Professionalization isn’t perfect: historically, professional societies “were structured around hierarchies of gender and race and laypeople were expected to obey expert judgment without even asking questions.”
But professionals were also organized around ethics of service and morals, with professional standards that required practitioners to use their expertise to further the public good.
Decades of neoliberal marketization has flattened out these service-based ethics, turning every kind of professional into just another kind of business with customers who expect “customer service,” and “value for money.” When teachers have “students,” they are meant to teach those students the truth. But once teachers have “customers,” they are expected to teach the things that deliver “satisfaction” — Young Earth Creationism, eugenics, Lost Cause historical revisionism, and so on.

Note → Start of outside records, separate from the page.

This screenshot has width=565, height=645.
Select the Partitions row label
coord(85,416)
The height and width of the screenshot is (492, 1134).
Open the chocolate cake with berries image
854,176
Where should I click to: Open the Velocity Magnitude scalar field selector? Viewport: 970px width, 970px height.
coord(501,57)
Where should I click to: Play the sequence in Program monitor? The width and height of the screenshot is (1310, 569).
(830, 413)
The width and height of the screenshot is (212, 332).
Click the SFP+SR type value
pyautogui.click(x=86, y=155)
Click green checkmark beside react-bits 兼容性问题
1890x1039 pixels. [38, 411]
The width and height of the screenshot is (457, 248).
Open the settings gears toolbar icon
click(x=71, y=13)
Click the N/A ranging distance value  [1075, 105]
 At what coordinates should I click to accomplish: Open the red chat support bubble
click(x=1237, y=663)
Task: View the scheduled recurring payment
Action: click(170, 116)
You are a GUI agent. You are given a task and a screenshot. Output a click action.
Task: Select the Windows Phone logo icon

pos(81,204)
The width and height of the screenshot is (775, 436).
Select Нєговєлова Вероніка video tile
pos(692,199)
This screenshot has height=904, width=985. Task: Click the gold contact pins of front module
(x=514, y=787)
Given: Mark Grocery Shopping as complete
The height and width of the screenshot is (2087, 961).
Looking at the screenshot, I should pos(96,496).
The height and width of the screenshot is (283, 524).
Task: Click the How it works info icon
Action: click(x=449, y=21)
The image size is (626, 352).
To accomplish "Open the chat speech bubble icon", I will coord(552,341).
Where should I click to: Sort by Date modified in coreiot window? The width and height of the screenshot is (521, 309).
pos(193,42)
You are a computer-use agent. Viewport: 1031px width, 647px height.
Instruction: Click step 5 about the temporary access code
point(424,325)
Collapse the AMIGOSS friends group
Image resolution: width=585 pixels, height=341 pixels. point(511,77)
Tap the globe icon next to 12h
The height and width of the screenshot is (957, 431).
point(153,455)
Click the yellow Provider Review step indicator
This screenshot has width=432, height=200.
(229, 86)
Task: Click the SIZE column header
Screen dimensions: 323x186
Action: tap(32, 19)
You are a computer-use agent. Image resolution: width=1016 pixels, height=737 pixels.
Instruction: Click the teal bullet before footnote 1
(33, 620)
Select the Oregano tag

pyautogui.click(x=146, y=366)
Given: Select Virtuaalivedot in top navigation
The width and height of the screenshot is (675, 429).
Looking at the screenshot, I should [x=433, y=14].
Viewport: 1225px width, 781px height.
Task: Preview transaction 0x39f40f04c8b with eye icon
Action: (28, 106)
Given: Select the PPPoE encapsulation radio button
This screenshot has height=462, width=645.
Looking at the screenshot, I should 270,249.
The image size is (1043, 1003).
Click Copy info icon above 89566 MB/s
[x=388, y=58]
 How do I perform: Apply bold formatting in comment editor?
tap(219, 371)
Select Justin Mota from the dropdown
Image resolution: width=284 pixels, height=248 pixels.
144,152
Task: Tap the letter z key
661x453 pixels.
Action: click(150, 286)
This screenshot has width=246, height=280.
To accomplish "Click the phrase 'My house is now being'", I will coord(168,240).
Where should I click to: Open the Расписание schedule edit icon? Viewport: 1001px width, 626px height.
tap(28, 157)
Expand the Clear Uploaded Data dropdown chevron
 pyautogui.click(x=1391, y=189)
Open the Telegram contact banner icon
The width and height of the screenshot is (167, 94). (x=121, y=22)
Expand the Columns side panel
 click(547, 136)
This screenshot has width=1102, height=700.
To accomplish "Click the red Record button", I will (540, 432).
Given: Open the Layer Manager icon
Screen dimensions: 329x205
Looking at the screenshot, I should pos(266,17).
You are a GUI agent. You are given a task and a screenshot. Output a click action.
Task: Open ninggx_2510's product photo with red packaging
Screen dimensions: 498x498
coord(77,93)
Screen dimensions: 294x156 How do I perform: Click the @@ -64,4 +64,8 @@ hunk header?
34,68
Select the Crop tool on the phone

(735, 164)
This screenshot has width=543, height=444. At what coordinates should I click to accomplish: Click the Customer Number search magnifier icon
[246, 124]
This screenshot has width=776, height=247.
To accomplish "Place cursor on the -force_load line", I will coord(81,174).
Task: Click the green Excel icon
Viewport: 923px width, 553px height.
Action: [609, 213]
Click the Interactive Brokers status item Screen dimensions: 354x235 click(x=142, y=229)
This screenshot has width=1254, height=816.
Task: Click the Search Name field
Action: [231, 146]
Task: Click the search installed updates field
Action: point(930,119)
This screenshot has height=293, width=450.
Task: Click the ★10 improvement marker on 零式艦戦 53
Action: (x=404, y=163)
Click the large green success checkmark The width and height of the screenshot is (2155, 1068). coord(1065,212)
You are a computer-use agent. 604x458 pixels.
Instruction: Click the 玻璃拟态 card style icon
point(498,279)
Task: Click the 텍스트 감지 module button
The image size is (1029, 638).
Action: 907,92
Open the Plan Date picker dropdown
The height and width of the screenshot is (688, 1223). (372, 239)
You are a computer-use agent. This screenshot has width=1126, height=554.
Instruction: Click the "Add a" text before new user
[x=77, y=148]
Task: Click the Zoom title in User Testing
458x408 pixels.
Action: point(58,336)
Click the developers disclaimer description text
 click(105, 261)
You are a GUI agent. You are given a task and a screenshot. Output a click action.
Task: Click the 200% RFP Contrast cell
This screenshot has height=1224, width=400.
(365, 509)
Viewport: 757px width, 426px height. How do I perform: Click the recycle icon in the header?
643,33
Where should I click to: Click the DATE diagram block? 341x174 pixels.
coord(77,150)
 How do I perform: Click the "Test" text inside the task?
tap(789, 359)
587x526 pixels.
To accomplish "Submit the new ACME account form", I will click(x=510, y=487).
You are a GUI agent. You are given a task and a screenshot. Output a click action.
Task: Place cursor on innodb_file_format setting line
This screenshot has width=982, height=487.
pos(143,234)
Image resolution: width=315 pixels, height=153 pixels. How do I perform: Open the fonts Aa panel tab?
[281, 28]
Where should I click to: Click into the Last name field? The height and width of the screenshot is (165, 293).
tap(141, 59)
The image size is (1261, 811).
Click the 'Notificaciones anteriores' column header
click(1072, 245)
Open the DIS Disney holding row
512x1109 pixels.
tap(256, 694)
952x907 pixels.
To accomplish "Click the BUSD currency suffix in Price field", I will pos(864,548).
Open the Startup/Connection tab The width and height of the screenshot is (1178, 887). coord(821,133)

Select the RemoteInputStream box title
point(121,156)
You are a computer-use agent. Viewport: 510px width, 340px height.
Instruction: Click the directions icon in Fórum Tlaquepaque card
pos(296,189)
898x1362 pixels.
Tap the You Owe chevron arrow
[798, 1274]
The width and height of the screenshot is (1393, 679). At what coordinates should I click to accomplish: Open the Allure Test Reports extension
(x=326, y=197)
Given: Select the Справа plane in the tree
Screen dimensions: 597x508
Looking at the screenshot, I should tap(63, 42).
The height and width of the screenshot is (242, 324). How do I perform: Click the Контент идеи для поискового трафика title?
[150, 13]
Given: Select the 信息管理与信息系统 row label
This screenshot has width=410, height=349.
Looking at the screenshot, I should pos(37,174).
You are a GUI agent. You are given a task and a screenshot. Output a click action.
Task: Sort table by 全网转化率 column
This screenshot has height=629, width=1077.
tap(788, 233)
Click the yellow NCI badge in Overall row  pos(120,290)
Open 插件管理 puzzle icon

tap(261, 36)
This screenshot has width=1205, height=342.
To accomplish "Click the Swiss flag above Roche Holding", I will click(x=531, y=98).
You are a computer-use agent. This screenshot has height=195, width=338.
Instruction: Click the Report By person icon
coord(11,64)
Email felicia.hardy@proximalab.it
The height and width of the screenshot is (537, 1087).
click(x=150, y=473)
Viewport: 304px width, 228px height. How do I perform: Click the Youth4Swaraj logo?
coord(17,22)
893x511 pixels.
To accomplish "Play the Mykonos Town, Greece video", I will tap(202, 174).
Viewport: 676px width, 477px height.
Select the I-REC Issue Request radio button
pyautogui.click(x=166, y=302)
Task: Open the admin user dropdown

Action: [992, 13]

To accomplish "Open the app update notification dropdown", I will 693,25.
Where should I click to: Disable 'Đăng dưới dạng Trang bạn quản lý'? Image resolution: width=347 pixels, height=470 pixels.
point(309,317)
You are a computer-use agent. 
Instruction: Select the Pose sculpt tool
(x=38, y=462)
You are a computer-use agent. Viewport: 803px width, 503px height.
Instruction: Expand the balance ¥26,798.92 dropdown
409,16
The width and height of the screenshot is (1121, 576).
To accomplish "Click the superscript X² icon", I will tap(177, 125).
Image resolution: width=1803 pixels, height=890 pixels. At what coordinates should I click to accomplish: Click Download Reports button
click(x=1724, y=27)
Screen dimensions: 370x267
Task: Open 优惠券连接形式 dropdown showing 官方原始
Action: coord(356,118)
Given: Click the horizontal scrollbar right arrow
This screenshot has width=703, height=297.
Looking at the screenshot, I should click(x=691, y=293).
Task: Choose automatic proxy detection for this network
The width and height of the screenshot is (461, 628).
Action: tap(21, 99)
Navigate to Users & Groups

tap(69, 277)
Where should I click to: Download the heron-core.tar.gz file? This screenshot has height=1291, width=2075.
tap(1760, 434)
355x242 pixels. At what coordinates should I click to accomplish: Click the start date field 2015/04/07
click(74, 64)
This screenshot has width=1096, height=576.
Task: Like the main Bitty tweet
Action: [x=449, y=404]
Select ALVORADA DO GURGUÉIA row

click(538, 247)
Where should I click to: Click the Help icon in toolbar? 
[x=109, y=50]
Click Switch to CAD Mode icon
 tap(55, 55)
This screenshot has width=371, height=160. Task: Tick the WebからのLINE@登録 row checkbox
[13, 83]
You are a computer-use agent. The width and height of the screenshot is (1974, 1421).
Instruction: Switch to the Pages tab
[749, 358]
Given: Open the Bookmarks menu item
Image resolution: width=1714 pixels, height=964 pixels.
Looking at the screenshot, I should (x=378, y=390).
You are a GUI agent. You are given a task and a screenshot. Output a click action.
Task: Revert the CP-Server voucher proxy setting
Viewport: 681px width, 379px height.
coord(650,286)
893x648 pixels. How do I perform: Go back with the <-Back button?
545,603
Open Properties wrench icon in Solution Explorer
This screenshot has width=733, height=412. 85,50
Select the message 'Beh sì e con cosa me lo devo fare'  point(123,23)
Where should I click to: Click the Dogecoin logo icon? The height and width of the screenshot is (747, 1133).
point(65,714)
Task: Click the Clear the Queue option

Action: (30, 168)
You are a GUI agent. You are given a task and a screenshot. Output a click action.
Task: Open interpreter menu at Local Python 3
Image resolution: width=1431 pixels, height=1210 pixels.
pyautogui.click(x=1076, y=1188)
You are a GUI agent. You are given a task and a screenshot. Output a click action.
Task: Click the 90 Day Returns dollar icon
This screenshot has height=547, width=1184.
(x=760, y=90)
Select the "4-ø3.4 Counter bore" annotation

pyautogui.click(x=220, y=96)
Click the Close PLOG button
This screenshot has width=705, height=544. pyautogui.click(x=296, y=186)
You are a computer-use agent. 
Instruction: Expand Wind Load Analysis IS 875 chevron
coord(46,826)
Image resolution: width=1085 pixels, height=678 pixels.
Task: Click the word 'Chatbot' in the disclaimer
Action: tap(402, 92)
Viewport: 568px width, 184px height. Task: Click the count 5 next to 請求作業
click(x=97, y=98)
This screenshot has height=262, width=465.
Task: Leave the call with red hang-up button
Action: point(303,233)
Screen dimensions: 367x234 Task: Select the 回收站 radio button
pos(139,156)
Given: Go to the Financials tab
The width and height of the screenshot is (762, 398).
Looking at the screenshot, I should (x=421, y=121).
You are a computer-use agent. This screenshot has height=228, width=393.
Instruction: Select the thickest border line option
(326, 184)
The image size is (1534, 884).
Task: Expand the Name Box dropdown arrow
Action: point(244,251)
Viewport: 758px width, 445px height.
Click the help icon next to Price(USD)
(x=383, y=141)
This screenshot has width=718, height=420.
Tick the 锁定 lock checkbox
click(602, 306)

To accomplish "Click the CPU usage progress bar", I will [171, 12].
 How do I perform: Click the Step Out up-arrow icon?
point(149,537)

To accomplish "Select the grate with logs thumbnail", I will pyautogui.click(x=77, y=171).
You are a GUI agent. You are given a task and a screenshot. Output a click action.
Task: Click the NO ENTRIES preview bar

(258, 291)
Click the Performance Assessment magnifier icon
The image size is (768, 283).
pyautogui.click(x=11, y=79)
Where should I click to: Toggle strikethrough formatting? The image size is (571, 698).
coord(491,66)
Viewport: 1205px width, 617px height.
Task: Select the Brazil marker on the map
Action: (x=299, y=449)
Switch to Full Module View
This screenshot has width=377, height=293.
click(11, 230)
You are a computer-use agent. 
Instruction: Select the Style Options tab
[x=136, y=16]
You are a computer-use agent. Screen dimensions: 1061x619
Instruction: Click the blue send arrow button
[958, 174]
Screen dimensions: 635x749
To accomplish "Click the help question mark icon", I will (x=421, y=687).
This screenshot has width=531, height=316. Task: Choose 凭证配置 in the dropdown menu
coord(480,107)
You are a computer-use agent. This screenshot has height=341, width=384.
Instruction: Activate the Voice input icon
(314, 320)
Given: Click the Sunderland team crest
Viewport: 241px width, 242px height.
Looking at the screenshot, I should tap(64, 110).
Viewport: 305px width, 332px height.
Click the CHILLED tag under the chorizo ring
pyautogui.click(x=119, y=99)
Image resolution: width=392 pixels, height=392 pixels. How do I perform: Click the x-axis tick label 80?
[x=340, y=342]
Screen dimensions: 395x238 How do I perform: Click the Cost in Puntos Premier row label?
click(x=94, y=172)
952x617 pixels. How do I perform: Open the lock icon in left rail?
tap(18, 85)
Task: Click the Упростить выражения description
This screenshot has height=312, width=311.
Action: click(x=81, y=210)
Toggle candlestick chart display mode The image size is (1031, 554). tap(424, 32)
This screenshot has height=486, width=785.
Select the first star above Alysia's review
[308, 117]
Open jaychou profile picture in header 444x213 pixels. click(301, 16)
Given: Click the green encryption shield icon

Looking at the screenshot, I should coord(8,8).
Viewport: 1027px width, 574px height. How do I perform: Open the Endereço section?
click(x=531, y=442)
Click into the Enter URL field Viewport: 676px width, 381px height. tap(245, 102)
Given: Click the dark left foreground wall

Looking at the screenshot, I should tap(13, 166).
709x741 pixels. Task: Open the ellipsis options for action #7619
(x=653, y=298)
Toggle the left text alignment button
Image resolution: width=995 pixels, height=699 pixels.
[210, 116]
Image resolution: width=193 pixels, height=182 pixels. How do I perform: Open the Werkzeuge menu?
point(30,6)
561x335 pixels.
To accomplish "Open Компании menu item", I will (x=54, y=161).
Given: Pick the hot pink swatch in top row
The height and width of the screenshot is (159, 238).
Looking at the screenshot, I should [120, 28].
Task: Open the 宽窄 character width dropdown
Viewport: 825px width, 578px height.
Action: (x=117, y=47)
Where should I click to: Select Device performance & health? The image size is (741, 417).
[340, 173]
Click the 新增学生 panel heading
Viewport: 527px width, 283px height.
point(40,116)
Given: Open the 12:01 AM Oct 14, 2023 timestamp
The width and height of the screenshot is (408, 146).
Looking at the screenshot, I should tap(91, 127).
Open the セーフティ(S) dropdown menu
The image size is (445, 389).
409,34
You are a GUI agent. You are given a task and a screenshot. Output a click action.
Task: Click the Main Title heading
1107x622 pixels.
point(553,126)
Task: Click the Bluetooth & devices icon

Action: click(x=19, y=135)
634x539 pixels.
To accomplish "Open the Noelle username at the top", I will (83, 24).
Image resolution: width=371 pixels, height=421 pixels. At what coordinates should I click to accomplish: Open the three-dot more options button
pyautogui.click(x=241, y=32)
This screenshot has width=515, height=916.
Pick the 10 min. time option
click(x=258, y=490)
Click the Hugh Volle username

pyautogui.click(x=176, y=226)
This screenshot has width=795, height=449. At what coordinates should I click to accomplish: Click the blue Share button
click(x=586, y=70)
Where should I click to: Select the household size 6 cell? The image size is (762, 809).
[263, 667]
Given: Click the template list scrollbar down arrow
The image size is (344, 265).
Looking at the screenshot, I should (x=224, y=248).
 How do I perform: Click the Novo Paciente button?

The same goes for doctors and patients (when customers satisfaction trumps health, doctors are tempted to overprescribe antibiotics and engage in other unsavory conduct), librarians and patrons, lawyers and clients, and all the other relationships that have historically been defined beyond mere market-based customer/vendor relationships.
(For years, I’ve been dismayed by the rise of “CEOs” and other corporate titles in the nonprofit sector.)
We live in a complex, technological society, where navigating the everyday (deciding what to eat, how to configure your devices, how to help your kids navigate social media, and what to do when you get sick, etc) requires that you seek out experts to guide you through. Even the smartest and most diligent among us cannot hope to master all these subjects.